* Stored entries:
__________________________________________________

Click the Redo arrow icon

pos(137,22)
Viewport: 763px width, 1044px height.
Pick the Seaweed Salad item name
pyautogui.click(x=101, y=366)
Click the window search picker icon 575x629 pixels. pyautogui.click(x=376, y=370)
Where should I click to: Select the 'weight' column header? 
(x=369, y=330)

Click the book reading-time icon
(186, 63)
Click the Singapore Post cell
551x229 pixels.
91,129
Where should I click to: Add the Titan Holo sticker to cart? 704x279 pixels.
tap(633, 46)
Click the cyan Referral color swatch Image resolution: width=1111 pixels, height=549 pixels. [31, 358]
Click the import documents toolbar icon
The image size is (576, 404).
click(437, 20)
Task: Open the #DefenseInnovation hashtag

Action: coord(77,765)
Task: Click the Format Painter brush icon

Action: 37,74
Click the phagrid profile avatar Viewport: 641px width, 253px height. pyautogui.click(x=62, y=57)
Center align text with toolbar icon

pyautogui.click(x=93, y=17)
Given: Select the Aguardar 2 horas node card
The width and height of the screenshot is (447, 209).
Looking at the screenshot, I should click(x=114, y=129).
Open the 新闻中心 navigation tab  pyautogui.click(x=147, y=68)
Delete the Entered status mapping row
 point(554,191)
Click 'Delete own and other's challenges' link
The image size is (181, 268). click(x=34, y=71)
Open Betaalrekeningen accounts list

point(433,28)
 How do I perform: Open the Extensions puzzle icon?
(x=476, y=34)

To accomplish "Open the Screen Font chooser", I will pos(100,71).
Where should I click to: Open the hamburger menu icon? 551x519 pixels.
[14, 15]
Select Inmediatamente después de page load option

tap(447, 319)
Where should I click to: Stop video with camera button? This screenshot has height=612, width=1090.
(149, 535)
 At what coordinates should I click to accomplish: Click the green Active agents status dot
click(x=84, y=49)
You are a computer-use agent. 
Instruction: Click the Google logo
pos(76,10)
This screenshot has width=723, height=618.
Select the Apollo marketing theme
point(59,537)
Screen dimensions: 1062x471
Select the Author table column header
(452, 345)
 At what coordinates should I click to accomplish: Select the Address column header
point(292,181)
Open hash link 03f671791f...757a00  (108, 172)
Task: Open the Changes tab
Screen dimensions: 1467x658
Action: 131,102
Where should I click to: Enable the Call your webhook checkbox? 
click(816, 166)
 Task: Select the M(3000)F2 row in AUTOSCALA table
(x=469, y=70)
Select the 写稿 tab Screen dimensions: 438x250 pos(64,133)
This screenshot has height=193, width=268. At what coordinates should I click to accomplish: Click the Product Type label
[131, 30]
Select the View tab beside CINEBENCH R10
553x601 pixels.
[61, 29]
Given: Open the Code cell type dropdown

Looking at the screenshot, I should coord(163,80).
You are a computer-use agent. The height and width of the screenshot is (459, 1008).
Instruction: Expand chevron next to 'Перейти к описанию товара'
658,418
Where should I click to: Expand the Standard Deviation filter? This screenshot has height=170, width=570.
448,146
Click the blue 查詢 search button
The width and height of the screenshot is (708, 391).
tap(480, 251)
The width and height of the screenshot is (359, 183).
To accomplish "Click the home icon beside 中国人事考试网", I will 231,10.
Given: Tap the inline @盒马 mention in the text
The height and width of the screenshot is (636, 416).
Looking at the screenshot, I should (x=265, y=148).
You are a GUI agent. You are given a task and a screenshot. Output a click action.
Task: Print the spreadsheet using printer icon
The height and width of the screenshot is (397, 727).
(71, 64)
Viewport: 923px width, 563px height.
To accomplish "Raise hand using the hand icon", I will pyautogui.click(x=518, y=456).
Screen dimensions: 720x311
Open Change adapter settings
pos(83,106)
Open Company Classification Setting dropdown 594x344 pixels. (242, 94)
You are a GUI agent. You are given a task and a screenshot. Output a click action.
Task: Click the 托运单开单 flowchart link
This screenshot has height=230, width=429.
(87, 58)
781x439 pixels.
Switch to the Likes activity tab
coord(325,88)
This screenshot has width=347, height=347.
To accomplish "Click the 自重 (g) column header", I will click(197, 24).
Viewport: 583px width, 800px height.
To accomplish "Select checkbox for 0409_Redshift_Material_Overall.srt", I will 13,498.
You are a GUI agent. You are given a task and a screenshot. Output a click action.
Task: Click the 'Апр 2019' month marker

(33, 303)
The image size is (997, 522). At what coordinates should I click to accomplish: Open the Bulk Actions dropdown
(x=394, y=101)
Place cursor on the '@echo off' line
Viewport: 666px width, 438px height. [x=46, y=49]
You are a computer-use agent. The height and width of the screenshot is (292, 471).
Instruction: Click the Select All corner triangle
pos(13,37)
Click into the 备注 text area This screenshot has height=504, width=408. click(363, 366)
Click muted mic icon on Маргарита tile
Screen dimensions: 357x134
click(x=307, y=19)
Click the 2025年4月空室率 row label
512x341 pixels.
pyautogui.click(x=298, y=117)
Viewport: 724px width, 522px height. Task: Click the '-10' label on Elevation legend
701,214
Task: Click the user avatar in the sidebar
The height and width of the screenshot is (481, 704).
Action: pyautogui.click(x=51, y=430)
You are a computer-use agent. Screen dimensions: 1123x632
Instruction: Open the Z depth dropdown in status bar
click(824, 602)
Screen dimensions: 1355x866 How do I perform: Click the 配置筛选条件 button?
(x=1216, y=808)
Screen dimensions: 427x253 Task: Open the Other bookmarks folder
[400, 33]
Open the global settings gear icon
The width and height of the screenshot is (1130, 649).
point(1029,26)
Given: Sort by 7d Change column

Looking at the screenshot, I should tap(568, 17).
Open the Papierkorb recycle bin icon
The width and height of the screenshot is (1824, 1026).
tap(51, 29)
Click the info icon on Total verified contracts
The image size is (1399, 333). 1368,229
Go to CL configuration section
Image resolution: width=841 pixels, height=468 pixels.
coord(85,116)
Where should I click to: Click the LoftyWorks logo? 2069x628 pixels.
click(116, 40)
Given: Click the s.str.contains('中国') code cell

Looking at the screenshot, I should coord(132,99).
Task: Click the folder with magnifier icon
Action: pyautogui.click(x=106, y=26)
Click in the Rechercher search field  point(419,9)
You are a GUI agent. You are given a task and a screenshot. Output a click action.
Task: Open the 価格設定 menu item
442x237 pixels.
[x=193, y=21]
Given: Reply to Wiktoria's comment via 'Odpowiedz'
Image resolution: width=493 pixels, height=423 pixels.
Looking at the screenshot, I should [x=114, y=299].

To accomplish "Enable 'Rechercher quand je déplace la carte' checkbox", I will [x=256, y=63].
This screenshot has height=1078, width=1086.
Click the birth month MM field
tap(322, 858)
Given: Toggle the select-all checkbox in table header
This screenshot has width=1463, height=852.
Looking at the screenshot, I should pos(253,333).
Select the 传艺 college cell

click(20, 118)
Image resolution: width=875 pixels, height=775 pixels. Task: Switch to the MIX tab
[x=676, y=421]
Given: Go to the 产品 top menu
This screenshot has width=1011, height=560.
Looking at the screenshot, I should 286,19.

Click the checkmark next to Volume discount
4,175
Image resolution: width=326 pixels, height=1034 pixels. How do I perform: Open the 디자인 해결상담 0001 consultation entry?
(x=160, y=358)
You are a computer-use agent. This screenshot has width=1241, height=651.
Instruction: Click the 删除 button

__________________________________________________

* WHAT TO PRODUCE: Reproduce all of the lines above word for word, keeping every character and line break unchanged.

* SOLVED PROBLEM:
Click the Redo arrow icon

pos(137,22)
Viewport: 763px width, 1044px height.
Pick the Seaweed Salad item name
pyautogui.click(x=101, y=366)
Click the window search picker icon 575x629 pixels. pyautogui.click(x=376, y=370)
Where should I click to: Select the 'weight' column header? 
(x=369, y=330)

Click the book reading-time icon
(186, 63)
Click the Singapore Post cell
551x229 pixels.
91,129
Where should I click to: Add the Titan Holo sticker to cart? 704x279 pixels.
tap(633, 46)
Click the cyan Referral color swatch Image resolution: width=1111 pixels, height=549 pixels. [31, 358]
Click the import documents toolbar icon
The image size is (576, 404).
click(437, 20)
Task: Open the #DefenseInnovation hashtag

Action: coord(77,765)
Task: Click the Format Painter brush icon

Action: 37,74
Click the phagrid profile avatar Viewport: 641px width, 253px height. pyautogui.click(x=62, y=57)
Center align text with toolbar icon

pyautogui.click(x=93, y=17)
Given: Select the Aguardar 2 horas node card
The width and height of the screenshot is (447, 209).
Looking at the screenshot, I should click(x=114, y=129).
Open the 新闻中心 navigation tab  pyautogui.click(x=147, y=68)
Delete the Entered status mapping row
 point(554,191)
Click 'Delete own and other's challenges' link
The image size is (181, 268). click(x=34, y=71)
Open Betaalrekeningen accounts list

point(433,28)
 How do I perform: Open the Extensions puzzle icon?
(x=476, y=34)

To accomplish "Open the Screen Font chooser", I will pos(100,71).
Where should I click to: Open the hamburger menu icon? 551x519 pixels.
[14, 15]
Select Inmediatamente después de page load option

tap(447, 319)
Where should I click to: Stop video with camera button? This screenshot has height=612, width=1090.
(149, 535)
 At what coordinates should I click to accomplish: Click the green Active agents status dot
click(x=84, y=49)
You are a computer-use agent. 
Instruction: Click the Google logo
pos(76,10)
This screenshot has width=723, height=618.
Select the Apollo marketing theme
point(59,537)
Screen dimensions: 1062x471
Select the Author table column header
(452, 345)
 At what coordinates should I click to accomplish: Select the Address column header
point(292,181)
Open hash link 03f671791f...757a00  (108, 172)
Task: Open the Changes tab
Screen dimensions: 1467x658
Action: 131,102
Where should I click to: Enable the Call your webhook checkbox? 
click(816, 166)
 Task: Select the M(3000)F2 row in AUTOSCALA table
(x=469, y=70)
Select the 写稿 tab Screen dimensions: 438x250 pos(64,133)
This screenshot has height=193, width=268. At what coordinates should I click to accomplish: Click the Product Type label
[131, 30]
Select the View tab beside CINEBENCH R10
553x601 pixels.
[61, 29]
Given: Open the Code cell type dropdown

Looking at the screenshot, I should coord(163,80).
You are a computer-use agent. The height and width of the screenshot is (459, 1008).
Instruction: Expand chevron next to 'Перейти к описанию товара'
658,418
Where should I click to: Expand the Standard Deviation filter? This screenshot has height=170, width=570.
448,146
Click the blue 查詢 search button
The width and height of the screenshot is (708, 391).
tap(480, 251)
The width and height of the screenshot is (359, 183).
To accomplish "Click the home icon beside 中国人事考试网", I will 231,10.
Given: Tap the inline @盒马 mention in the text
The height and width of the screenshot is (636, 416).
Looking at the screenshot, I should (x=265, y=148).
You are a GUI agent. You are given a task and a screenshot. Output a click action.
Task: Print the spreadsheet using printer icon
The height and width of the screenshot is (397, 727).
(71, 64)
Viewport: 923px width, 563px height.
To accomplish "Raise hand using the hand icon", I will pyautogui.click(x=518, y=456).
Screen dimensions: 720x311
Open Change adapter settings
pos(83,106)
Open Company Classification Setting dropdown 594x344 pixels. (242, 94)
You are a GUI agent. You are given a task and a screenshot. Output a click action.
Task: Click the 托运单开单 flowchart link
This screenshot has height=230, width=429.
(87, 58)
781x439 pixels.
Switch to the Likes activity tab
coord(325,88)
This screenshot has width=347, height=347.
To accomplish "Click the 自重 (g) column header", I will click(197, 24).
Viewport: 583px width, 800px height.
To accomplish "Select checkbox for 0409_Redshift_Material_Overall.srt", I will 13,498.
You are a GUI agent. You are given a task and a screenshot. Output a click action.
Task: Click the 'Апр 2019' month marker

(33, 303)
The image size is (997, 522). At what coordinates should I click to accomplish: Open the Bulk Actions dropdown
(x=394, y=101)
Place cursor on the '@echo off' line
Viewport: 666px width, 438px height. [x=46, y=49]
You are a computer-use agent. The height and width of the screenshot is (292, 471).
Instruction: Click the Select All corner triangle
pos(13,37)
Click into the 备注 text area This screenshot has height=504, width=408. click(363, 366)
Click muted mic icon on Маргарита tile
Screen dimensions: 357x134
click(x=307, y=19)
Click the 2025年4月空室率 row label
512x341 pixels.
pyautogui.click(x=298, y=117)
Viewport: 724px width, 522px height. Task: Click the '-10' label on Elevation legend
701,214
Task: Click the user avatar in the sidebar
The height and width of the screenshot is (481, 704).
Action: pyautogui.click(x=51, y=430)
You are a computer-use agent. Screen dimensions: 1123x632
Instruction: Open the Z depth dropdown in status bar
click(824, 602)
Screen dimensions: 1355x866 How do I perform: Click the 配置筛选条件 button?
(x=1216, y=808)
Screen dimensions: 427x253 Task: Open the Other bookmarks folder
[400, 33]
Open the global settings gear icon
The width and height of the screenshot is (1130, 649).
point(1029,26)
Given: Sort by 7d Change column

Looking at the screenshot, I should tap(568, 17).
Open the Papierkorb recycle bin icon
The width and height of the screenshot is (1824, 1026).
tap(51, 29)
Click the info icon on Total verified contracts
The image size is (1399, 333). 1368,229
Go to CL configuration section
Image resolution: width=841 pixels, height=468 pixels.
coord(85,116)
Where should I click to: Click the LoftyWorks logo? 2069x628 pixels.
click(116, 40)
Given: Click the s.str.contains('中国') code cell

Looking at the screenshot, I should coord(132,99).
Task: Click the folder with magnifier icon
Action: pyautogui.click(x=106, y=26)
Click in the Rechercher search field  point(419,9)
You are a GUI agent. You are given a task and a screenshot. Output a click action.
Task: Open the 価格設定 menu item
442x237 pixels.
[x=193, y=21]
Given: Reply to Wiktoria's comment via 'Odpowiedz'
Image resolution: width=493 pixels, height=423 pixels.
Looking at the screenshot, I should [x=114, y=299].

To accomplish "Enable 'Rechercher quand je déplace la carte' checkbox", I will [x=256, y=63].
This screenshot has height=1078, width=1086.
Click the birth month MM field
tap(322, 858)
Given: Toggle the select-all checkbox in table header
This screenshot has width=1463, height=852.
Looking at the screenshot, I should pos(253,333).
Select the 传艺 college cell

click(20, 118)
Image resolution: width=875 pixels, height=775 pixels. Task: Switch to the MIX tab
[x=676, y=421]
Given: Go to the 产品 top menu
This screenshot has width=1011, height=560.
Looking at the screenshot, I should 286,19.

Click the checkmark next to Volume discount
4,175
Image resolution: width=326 pixels, height=1034 pixels. How do I perform: Open the 디자인 해결상담 0001 consultation entry?
(x=160, y=358)
You are a computer-use agent. This screenshot has width=1241, height=651.
Instruction: Click the 删除 button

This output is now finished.